● Task: Rewrite everything in the records from the line containing "will (x=156, y=355)." down to the line containing "(x=211, y=350)", both lines included and requests kept. Add -42 to every click coordinate in the answers.

## BEGIN

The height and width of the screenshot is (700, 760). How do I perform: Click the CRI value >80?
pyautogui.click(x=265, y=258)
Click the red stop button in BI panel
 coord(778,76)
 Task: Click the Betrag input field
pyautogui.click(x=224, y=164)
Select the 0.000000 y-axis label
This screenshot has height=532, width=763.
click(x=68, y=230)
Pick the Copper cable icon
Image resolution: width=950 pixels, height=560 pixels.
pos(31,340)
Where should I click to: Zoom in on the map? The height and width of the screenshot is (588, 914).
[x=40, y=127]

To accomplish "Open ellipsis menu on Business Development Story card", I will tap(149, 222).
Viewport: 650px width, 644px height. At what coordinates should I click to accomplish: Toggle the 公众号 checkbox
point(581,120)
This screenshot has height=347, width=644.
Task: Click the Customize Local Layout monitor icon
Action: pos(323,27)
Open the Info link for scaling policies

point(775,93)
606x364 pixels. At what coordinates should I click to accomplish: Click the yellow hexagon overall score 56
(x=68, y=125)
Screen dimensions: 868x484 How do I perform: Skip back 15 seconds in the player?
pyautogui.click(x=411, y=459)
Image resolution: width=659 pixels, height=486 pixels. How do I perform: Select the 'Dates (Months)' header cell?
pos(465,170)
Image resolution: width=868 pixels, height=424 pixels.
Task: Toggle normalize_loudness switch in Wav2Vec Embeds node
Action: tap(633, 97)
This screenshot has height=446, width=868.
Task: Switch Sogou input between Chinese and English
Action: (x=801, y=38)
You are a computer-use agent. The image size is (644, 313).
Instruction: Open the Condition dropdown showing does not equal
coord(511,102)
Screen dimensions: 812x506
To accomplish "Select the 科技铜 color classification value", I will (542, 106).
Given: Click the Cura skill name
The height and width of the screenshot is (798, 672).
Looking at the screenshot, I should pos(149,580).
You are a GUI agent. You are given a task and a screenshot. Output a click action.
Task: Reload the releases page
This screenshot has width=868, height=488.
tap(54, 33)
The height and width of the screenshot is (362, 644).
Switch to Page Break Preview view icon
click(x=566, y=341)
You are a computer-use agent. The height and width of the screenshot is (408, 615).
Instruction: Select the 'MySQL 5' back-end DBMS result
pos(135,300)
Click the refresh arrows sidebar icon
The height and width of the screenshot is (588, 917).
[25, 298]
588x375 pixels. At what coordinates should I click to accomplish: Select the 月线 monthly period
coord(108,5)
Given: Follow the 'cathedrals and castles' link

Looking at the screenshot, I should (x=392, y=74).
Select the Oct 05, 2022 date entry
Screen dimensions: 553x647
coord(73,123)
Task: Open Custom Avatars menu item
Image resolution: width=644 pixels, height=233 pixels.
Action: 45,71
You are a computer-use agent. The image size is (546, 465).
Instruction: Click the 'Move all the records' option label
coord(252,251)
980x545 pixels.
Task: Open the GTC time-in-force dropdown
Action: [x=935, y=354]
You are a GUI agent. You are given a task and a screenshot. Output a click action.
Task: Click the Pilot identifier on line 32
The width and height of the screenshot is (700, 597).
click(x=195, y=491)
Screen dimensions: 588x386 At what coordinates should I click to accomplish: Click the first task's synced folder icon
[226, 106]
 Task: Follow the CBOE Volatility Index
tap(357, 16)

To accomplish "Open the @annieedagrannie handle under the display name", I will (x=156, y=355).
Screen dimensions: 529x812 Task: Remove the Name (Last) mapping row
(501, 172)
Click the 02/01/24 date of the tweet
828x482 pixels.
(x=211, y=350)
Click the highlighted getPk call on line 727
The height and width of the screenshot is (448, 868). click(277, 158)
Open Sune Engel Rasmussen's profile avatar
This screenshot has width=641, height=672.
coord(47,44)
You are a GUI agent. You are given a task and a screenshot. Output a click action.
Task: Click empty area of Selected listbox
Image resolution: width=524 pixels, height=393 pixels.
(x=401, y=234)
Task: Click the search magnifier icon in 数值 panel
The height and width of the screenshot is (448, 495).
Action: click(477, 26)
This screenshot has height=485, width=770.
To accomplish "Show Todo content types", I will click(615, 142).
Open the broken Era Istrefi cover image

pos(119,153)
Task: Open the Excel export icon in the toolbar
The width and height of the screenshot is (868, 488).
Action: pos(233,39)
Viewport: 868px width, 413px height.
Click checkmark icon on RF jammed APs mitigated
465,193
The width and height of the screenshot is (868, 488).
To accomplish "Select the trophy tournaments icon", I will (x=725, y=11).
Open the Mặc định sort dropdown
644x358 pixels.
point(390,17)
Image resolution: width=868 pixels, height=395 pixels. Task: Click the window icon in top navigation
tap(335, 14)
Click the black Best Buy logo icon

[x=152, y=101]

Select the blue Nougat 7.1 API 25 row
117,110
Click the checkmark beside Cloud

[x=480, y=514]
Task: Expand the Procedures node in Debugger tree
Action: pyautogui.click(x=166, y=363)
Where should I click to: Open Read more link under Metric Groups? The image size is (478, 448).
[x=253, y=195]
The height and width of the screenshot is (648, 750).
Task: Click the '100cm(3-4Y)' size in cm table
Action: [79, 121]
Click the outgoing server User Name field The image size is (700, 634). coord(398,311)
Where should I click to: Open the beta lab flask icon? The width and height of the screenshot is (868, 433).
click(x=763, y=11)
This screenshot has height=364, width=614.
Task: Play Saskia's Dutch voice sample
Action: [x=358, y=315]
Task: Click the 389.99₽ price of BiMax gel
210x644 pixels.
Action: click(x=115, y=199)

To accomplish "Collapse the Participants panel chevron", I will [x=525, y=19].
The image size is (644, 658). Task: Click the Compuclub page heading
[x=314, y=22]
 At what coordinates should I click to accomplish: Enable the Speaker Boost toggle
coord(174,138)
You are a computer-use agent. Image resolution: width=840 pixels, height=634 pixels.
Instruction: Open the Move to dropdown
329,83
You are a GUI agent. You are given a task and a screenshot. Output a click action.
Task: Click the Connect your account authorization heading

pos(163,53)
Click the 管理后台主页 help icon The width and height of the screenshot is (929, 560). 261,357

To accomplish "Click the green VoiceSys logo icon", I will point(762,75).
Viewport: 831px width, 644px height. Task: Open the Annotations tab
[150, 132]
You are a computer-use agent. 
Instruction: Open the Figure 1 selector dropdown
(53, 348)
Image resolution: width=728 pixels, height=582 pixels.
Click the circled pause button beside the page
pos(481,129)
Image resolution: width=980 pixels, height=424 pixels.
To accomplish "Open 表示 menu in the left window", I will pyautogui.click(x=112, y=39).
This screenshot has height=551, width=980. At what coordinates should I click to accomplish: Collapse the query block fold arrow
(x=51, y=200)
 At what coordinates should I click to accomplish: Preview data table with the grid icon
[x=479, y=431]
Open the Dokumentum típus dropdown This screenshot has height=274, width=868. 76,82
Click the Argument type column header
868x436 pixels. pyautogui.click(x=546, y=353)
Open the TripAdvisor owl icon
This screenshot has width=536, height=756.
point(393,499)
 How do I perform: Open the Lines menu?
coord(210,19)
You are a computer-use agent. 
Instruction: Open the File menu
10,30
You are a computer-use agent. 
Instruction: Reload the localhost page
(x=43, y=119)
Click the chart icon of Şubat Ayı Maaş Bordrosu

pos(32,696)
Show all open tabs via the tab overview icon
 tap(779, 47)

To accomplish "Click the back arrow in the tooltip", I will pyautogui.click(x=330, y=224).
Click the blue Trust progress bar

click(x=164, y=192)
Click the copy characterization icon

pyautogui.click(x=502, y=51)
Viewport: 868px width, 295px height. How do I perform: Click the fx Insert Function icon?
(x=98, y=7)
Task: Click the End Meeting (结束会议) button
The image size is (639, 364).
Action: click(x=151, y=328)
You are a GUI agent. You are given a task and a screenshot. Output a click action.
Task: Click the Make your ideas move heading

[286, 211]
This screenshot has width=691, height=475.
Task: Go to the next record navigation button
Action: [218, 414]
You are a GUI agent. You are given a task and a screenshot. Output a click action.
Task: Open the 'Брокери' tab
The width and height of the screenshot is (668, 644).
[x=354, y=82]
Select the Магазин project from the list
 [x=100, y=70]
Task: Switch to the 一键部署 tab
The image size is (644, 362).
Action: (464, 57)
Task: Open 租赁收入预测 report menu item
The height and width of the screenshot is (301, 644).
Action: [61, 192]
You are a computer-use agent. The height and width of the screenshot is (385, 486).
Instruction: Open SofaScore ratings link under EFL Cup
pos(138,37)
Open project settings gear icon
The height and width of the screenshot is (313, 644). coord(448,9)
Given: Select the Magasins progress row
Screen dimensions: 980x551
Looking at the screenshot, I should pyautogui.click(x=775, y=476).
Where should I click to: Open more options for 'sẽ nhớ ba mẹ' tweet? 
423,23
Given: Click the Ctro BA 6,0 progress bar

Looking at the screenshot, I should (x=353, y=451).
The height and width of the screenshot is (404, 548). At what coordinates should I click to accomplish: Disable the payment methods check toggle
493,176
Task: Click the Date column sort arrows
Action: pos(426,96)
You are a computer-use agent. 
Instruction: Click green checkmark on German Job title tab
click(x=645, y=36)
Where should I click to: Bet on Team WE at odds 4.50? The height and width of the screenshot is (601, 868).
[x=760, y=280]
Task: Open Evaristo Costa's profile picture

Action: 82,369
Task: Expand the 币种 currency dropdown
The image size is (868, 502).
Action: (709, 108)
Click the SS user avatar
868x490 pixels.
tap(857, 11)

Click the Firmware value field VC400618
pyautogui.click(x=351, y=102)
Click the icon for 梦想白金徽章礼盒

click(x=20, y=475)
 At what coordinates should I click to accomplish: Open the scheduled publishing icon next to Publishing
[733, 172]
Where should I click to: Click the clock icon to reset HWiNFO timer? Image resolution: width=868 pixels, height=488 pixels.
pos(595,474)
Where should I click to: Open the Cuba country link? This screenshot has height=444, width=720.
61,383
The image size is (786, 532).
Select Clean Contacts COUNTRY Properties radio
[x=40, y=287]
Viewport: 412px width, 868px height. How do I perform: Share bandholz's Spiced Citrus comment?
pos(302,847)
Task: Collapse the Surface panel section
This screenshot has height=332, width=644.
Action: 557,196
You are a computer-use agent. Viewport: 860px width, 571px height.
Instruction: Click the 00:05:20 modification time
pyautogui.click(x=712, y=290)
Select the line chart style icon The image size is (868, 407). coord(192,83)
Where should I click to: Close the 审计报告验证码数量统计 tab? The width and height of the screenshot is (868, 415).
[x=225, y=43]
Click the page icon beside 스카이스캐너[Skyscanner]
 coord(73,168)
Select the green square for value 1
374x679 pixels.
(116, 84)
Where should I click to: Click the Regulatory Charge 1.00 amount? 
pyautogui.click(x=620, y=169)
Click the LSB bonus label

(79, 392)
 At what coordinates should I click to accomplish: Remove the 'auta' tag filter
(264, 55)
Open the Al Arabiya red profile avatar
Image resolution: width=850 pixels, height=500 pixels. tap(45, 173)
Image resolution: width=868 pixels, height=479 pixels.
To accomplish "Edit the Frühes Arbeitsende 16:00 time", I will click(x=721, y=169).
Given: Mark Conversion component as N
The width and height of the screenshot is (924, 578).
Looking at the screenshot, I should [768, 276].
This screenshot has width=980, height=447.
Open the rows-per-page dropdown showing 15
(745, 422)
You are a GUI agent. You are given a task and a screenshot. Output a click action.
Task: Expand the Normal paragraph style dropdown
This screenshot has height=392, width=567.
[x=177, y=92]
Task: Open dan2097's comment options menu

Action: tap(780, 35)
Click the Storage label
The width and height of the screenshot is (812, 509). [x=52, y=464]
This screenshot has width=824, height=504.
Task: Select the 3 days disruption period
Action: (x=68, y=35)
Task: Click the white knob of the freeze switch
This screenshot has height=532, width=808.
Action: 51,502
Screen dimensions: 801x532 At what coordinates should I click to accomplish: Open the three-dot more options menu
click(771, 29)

## END

● Solution for this task:
To accomplish "Open the @annieedagrannie handle under the display name", I will (x=114, y=313).
Screen dimensions: 529x812 Task: Remove the Name (Last) mapping row
(459, 130)
Click the 02/01/24 date of the tweet
828x482 pixels.
(x=169, y=308)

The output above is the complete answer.